◆ OBJECTIVES
• a. In the VGGNetwork class page, shorten the paragraph beginning "Represents a VGG" while keeping its main facts.
• b. Restate the VGGNetwork class page between "Table of Contents" and "for image classification.", inclusive, substituting "image recognition" for "image classification".

◆ SOURCE EXTRACT

Table of Contents

Class VGGNetwork<T>

Namespace
AiDotNet.NeuralNetworks
Assembly
AiDotNet.dll

Represents a VGG (Visual Geometry Group) neural network architecture for image classification.

public class VGGNetwork<T> : NeuralNetworkBase<T>, INeuralNetworkModel<T>, INeuralNetwork<T>, IFullModel<T, Tensor<T>, Tensor<T>>, IModel<Tensor<T>, Tensor<T>, ModelMetadata<T>>, IModelSerializer, ICheckpointableModel, IParameterizable<T, Tensor<T>, Tensor<T>>, IFeatureAware, IFeatureImportance<T>, ICloneable<IFullModel<T, Tensor<T>, Tensor<T>>>, IGradientComputable<T, Tensor<T>, Tensor<T>>, IJitCompilable<T>, IInterpretableModel<T>, IInputGradientComputable<T>, IDisposable

Type Parameters

T

The numeric type used for calculations (typically float or double).

◆ RECORD EXCERPTS
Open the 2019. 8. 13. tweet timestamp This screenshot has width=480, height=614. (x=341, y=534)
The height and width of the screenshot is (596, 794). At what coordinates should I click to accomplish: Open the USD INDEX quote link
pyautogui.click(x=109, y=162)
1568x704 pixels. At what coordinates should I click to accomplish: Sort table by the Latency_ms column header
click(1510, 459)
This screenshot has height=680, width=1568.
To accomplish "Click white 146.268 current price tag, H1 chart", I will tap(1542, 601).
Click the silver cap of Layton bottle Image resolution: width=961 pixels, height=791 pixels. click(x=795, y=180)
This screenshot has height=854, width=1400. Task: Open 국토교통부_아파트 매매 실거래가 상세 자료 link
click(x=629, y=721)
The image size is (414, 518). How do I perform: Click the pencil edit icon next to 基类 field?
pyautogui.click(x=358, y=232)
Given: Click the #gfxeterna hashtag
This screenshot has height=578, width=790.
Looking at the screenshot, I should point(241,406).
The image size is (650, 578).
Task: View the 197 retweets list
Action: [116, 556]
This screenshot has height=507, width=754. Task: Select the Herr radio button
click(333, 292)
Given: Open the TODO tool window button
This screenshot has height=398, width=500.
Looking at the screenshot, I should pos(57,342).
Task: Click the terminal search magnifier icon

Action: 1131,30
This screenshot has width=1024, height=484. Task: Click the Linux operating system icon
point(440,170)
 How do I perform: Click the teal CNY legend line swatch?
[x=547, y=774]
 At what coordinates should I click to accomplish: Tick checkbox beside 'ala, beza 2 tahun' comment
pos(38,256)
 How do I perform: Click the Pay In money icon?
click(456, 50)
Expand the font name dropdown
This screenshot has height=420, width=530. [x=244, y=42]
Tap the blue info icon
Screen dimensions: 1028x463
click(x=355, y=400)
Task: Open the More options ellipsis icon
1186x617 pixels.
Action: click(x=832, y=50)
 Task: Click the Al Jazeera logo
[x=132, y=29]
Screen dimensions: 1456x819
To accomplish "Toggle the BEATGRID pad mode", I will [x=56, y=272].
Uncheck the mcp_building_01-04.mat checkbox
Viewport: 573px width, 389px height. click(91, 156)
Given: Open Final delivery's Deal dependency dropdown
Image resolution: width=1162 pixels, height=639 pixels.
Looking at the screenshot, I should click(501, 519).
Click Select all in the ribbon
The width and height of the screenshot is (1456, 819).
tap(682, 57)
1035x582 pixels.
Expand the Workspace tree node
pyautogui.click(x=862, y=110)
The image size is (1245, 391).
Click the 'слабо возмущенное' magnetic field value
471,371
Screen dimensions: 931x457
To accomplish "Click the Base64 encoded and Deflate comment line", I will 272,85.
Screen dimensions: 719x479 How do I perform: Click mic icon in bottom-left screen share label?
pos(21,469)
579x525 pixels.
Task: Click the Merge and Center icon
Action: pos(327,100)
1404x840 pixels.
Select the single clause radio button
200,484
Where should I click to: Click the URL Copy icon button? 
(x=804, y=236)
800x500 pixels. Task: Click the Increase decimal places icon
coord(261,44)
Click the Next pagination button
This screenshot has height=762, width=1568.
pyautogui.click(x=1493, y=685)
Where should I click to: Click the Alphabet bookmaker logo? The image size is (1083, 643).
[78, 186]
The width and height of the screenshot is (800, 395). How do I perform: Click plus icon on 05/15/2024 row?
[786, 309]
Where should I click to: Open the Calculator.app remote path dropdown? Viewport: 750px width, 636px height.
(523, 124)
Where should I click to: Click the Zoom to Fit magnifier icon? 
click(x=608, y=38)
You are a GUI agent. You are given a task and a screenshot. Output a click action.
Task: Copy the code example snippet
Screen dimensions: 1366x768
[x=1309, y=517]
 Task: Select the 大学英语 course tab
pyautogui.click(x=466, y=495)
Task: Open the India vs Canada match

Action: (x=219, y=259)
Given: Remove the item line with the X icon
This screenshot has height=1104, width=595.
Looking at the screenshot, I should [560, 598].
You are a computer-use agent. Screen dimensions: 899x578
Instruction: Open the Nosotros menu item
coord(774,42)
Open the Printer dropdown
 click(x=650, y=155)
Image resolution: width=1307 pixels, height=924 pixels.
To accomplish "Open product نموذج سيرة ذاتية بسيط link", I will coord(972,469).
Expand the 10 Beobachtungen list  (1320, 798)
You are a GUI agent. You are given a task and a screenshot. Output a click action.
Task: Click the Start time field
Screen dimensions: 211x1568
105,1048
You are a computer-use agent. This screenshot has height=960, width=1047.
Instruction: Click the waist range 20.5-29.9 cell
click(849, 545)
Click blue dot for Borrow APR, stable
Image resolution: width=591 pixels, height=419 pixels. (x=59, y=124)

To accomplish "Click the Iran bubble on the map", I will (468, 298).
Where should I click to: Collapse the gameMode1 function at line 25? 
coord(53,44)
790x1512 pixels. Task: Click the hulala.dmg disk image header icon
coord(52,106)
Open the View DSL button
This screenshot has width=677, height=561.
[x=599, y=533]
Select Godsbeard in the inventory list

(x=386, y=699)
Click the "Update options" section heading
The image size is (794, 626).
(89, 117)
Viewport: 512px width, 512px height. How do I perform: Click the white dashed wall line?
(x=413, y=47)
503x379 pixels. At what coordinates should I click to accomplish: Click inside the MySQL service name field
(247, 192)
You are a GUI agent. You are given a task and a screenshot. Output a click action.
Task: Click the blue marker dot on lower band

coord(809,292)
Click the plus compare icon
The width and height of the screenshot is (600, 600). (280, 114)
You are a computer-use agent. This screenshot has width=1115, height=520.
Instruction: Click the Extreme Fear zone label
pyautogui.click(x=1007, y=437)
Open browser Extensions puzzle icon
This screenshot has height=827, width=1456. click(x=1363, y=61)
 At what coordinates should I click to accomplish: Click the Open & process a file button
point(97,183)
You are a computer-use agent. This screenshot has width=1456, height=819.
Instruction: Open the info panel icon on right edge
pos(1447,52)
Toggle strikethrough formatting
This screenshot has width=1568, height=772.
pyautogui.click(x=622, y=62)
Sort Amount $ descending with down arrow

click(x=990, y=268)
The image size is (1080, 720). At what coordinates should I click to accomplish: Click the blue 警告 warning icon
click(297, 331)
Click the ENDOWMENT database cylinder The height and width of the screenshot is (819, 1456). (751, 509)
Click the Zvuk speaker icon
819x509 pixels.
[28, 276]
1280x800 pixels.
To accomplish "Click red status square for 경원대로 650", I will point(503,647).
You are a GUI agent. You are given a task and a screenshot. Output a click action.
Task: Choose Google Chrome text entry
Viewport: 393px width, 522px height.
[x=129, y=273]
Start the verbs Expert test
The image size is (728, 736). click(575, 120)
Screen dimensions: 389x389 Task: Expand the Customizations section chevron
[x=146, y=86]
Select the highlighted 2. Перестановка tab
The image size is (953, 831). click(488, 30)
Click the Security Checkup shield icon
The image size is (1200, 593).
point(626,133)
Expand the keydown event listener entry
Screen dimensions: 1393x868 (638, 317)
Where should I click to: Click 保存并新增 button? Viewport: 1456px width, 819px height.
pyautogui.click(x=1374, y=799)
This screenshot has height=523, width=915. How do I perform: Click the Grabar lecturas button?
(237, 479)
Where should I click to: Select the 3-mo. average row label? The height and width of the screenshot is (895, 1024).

◆ TASK SOLUTIONS
• a. A VGG (Visual Geometry Group) neural network design for classifying images.

• b.
Table of Contents

Class VGGNetwork<T>

Namespace
AiDotNet.NeuralNetworks
Assembly
AiDotNet.dll

Represents a VGG (Visual Geometry Group) neural network architecture for image recognition.